■ **YOUR OBJECTIVE**: Tally the lines of the entries below that hold the word "will", and please give only the total.

---- INFORMATION SUPPLIED

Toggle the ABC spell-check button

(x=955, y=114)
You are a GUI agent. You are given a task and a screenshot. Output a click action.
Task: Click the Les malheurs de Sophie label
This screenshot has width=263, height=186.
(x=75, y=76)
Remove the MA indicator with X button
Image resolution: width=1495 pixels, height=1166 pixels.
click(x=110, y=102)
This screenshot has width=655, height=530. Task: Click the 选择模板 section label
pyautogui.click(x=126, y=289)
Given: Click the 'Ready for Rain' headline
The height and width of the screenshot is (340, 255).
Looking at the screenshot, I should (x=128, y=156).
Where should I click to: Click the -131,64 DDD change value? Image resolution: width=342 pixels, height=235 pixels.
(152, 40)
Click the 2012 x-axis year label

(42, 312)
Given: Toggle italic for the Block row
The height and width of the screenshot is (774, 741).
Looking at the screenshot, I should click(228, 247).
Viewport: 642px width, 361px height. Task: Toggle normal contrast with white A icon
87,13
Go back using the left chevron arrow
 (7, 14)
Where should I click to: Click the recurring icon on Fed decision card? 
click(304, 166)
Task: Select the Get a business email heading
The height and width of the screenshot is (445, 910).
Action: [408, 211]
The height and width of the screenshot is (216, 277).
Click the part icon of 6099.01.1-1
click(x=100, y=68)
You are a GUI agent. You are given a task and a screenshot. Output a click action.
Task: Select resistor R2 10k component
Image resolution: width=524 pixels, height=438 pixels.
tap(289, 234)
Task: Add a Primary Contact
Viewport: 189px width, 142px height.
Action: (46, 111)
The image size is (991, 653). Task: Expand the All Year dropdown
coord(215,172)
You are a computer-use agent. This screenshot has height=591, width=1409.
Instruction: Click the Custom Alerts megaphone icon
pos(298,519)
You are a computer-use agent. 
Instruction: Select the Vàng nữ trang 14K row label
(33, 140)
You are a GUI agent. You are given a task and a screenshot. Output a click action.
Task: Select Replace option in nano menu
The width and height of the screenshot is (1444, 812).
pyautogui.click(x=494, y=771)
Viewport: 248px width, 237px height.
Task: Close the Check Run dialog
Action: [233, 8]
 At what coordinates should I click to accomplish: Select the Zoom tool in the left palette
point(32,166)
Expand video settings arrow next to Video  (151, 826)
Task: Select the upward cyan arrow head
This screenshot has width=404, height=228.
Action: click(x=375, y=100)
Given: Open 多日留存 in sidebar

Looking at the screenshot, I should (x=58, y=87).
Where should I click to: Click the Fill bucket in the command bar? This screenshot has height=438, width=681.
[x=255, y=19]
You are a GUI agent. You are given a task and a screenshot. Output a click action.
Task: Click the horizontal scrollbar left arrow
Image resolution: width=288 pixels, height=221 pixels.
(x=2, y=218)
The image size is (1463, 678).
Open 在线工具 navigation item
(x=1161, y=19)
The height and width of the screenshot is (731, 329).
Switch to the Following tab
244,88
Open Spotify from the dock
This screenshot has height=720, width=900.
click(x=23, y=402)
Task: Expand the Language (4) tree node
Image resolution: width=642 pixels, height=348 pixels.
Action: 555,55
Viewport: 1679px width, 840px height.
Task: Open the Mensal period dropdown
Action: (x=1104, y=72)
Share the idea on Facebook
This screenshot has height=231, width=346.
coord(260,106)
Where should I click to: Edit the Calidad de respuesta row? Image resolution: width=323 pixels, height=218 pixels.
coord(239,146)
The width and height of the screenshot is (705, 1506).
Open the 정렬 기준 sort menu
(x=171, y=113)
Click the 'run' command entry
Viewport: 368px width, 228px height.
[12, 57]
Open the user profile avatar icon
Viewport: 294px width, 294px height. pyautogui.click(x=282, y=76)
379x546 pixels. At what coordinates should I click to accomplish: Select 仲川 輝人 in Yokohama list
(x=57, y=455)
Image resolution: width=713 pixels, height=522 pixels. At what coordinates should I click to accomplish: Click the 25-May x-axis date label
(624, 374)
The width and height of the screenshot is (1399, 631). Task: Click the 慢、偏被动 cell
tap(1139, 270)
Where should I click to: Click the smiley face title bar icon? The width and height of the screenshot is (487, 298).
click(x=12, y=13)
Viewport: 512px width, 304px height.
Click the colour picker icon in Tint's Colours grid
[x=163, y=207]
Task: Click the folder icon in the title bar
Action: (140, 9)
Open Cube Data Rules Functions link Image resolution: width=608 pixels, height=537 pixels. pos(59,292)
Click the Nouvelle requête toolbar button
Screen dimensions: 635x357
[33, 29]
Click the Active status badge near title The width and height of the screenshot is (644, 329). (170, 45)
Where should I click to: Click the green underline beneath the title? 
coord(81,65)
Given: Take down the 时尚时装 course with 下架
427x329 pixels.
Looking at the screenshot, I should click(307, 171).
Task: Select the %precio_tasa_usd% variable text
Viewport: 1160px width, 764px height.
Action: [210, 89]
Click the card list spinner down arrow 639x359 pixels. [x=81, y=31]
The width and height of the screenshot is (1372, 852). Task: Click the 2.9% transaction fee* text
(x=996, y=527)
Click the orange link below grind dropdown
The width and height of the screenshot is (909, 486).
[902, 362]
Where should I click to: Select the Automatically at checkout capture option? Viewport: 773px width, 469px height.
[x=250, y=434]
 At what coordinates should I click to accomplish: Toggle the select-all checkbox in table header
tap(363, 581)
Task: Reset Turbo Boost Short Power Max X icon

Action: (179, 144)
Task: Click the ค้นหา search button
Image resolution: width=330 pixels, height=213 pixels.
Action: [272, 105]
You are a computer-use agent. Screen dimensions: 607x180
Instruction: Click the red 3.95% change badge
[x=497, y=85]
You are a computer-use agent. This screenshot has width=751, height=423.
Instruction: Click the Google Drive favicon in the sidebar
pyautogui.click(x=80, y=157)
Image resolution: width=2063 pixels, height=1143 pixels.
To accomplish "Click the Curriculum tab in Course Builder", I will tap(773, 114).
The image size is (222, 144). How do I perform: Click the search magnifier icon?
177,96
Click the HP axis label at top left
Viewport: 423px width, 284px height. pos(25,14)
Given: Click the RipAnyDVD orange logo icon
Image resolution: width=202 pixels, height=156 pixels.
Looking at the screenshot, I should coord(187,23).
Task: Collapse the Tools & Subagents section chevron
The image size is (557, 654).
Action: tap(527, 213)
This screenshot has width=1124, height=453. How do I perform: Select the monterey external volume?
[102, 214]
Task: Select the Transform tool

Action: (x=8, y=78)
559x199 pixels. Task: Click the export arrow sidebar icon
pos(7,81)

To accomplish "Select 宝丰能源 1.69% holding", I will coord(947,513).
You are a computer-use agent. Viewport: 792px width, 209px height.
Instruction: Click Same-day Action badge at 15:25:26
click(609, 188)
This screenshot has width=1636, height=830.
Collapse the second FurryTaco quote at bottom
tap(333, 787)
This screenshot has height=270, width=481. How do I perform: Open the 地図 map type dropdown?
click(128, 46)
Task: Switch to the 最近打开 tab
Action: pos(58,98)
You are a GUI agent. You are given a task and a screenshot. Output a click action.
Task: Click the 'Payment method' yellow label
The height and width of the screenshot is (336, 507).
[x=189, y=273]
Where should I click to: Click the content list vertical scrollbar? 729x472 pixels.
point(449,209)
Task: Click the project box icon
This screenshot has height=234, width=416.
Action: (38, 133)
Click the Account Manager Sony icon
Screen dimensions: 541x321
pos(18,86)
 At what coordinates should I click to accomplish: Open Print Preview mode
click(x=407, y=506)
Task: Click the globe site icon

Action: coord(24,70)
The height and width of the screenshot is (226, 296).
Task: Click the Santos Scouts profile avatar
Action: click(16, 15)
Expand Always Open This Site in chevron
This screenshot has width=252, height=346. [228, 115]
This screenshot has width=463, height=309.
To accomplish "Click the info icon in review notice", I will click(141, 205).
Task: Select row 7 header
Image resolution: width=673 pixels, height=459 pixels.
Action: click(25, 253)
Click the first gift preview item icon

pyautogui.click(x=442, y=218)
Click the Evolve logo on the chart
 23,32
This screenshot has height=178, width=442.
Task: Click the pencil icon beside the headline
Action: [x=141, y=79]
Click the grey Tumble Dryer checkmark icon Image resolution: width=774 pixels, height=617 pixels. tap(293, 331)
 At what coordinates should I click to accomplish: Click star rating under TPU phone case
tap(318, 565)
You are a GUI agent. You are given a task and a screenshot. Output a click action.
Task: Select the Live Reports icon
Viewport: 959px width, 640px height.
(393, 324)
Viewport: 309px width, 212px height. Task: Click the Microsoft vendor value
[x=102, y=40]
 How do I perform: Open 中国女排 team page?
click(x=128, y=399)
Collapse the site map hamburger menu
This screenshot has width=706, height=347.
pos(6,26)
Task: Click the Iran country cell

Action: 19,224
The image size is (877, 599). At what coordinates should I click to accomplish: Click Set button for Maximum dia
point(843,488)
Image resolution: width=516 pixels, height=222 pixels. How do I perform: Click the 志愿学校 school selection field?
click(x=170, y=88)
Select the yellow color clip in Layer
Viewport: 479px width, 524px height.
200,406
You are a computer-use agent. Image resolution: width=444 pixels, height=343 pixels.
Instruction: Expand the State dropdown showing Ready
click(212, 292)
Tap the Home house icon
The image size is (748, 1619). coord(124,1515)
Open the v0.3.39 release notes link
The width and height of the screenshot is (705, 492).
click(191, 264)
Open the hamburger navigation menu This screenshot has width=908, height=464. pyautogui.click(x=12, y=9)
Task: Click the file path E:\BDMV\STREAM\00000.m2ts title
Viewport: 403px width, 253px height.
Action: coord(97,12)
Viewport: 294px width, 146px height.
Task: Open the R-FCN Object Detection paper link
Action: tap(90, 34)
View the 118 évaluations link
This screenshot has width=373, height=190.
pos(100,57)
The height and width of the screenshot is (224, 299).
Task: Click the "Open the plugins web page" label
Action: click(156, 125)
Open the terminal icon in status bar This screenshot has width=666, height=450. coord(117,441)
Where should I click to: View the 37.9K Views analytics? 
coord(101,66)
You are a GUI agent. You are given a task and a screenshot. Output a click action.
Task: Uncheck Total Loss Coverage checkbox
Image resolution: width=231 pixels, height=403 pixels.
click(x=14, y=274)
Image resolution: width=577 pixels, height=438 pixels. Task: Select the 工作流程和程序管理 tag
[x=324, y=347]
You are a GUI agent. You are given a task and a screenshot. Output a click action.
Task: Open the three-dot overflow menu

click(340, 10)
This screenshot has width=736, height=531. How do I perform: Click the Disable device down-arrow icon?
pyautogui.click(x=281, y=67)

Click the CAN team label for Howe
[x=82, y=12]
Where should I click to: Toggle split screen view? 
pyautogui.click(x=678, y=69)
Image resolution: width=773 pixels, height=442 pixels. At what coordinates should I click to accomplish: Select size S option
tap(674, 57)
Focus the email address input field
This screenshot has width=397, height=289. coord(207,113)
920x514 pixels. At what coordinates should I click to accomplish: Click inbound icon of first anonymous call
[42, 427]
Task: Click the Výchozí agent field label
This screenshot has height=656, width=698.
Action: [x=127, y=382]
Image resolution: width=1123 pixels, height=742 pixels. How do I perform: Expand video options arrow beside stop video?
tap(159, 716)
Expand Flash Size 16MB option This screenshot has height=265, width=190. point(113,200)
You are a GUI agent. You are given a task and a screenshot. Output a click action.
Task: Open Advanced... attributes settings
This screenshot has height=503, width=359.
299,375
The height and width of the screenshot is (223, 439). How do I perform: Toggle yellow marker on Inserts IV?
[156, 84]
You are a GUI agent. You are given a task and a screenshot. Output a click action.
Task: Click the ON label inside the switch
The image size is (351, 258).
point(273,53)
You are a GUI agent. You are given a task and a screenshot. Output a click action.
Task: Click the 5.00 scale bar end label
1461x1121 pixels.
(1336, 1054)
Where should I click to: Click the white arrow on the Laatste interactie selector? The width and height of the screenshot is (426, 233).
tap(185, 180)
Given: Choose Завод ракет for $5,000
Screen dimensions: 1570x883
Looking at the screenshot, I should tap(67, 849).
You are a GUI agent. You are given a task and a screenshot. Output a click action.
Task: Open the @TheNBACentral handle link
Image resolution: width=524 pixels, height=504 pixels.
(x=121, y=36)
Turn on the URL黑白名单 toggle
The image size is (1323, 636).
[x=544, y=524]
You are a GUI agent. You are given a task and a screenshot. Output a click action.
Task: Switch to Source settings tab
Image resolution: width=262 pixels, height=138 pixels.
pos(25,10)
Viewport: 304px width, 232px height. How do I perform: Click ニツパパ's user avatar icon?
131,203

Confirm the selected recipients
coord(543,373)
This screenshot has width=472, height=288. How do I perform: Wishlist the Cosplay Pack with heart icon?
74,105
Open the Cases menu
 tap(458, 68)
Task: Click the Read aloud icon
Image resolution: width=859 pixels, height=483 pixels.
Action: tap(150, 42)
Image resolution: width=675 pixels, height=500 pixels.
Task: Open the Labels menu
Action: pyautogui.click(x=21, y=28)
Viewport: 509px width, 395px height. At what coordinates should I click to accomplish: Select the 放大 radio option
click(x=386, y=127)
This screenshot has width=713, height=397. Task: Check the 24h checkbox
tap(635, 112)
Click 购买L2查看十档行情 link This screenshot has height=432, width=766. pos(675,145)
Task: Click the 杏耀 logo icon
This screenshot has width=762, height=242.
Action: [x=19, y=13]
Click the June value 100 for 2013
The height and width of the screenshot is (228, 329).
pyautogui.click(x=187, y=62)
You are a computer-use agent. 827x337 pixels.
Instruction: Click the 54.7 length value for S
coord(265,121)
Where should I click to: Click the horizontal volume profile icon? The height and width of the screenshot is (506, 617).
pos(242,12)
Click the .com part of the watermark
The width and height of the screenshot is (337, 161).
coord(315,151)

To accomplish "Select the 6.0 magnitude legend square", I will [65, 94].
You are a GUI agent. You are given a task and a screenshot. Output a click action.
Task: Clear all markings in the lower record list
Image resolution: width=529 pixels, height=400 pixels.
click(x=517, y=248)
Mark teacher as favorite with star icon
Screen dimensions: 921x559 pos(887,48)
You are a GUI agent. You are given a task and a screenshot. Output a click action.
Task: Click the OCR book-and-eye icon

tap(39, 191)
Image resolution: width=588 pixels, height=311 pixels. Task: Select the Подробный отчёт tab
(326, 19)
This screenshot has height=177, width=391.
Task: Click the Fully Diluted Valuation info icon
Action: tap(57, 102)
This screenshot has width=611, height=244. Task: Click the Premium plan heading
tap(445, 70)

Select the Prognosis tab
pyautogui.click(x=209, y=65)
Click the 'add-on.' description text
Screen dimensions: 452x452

--------

■ **EXERCISE SOLUTION**: 4